(Extracted records)
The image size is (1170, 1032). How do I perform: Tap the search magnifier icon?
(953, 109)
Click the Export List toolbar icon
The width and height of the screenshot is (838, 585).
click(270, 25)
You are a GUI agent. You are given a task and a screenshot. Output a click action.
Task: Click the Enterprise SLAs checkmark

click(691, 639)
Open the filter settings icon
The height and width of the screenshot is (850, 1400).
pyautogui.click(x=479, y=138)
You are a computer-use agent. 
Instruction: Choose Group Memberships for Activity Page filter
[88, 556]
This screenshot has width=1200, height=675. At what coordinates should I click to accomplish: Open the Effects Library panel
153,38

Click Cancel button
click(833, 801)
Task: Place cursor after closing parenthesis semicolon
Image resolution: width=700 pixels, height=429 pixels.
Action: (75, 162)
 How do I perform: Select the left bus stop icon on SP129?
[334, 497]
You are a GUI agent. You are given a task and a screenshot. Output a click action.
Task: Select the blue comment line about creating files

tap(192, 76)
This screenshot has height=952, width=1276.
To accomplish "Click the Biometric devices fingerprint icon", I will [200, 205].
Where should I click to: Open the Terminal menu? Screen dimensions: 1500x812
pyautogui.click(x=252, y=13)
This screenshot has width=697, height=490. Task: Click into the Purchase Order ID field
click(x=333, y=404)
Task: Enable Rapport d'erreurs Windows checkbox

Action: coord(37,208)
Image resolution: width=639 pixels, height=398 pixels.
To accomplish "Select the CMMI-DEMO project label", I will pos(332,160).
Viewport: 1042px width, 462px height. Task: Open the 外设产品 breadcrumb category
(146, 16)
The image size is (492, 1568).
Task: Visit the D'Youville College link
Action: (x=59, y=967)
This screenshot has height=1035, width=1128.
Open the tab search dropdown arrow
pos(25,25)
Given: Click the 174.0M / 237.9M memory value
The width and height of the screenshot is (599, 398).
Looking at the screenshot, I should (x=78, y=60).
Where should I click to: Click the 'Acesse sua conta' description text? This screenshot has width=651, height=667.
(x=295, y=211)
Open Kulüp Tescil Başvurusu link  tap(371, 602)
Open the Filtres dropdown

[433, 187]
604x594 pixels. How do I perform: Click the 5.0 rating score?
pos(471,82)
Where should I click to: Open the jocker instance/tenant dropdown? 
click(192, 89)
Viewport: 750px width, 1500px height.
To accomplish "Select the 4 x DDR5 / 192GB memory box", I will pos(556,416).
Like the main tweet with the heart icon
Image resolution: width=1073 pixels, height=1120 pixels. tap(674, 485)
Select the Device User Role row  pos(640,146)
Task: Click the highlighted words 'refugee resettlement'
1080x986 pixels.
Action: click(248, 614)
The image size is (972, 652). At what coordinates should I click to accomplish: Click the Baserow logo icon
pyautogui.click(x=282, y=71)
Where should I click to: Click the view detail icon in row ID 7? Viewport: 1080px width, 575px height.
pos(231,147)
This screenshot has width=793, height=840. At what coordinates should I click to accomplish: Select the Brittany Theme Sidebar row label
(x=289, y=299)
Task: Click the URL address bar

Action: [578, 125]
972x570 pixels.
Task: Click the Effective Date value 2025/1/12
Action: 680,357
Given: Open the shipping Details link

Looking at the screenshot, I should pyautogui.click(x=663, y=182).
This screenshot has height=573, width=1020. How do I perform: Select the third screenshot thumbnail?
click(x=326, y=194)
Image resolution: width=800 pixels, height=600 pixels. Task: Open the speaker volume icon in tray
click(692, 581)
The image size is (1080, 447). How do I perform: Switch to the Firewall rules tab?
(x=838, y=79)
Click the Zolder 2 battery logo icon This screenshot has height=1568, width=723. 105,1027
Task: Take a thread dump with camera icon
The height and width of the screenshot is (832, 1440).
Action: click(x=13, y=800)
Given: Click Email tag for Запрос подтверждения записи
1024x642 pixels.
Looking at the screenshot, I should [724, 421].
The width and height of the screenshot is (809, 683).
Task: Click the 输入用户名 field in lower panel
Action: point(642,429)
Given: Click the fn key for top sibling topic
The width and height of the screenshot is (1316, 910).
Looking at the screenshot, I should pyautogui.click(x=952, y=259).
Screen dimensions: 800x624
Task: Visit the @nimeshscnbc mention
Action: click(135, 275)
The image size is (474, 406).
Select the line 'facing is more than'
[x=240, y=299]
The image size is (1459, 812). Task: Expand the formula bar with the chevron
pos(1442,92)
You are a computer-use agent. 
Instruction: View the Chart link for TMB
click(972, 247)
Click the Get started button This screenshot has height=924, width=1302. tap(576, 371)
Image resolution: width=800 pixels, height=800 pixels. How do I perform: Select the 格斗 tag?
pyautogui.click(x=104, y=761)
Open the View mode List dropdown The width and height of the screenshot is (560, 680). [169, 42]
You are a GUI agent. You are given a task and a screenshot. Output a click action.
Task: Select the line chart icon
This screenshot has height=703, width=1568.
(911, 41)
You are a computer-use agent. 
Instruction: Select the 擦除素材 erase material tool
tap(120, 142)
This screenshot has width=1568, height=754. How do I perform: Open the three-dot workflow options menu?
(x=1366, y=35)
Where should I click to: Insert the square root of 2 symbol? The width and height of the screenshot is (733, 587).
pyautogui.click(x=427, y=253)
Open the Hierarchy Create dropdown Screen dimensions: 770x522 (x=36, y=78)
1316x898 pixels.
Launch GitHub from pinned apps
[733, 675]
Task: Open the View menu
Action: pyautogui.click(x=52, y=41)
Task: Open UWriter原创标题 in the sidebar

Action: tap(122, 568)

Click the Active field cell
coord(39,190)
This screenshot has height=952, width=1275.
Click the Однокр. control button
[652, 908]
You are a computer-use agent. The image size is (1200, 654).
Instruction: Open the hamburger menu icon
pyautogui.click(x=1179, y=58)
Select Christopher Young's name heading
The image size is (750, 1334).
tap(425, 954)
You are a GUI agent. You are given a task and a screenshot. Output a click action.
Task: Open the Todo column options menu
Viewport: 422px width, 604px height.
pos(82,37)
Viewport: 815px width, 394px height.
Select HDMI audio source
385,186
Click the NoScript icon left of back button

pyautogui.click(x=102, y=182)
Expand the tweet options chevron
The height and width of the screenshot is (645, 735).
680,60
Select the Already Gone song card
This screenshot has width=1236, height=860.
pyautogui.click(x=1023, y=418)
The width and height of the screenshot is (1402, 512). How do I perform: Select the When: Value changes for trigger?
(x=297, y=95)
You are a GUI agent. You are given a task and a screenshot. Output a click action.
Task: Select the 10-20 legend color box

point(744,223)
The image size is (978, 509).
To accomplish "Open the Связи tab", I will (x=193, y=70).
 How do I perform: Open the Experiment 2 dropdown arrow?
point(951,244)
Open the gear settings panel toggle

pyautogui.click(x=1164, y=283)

* **ABOUT THIS TASK**
Wherever the word "memory" appears in a line of the data, copy that line.

* **WORKED SOLUTION**
Given: Click the 174.0M / 237.9M memory value
To accomplish "Select the 4 x DDR5 / 192GB memory box", I will pos(556,416).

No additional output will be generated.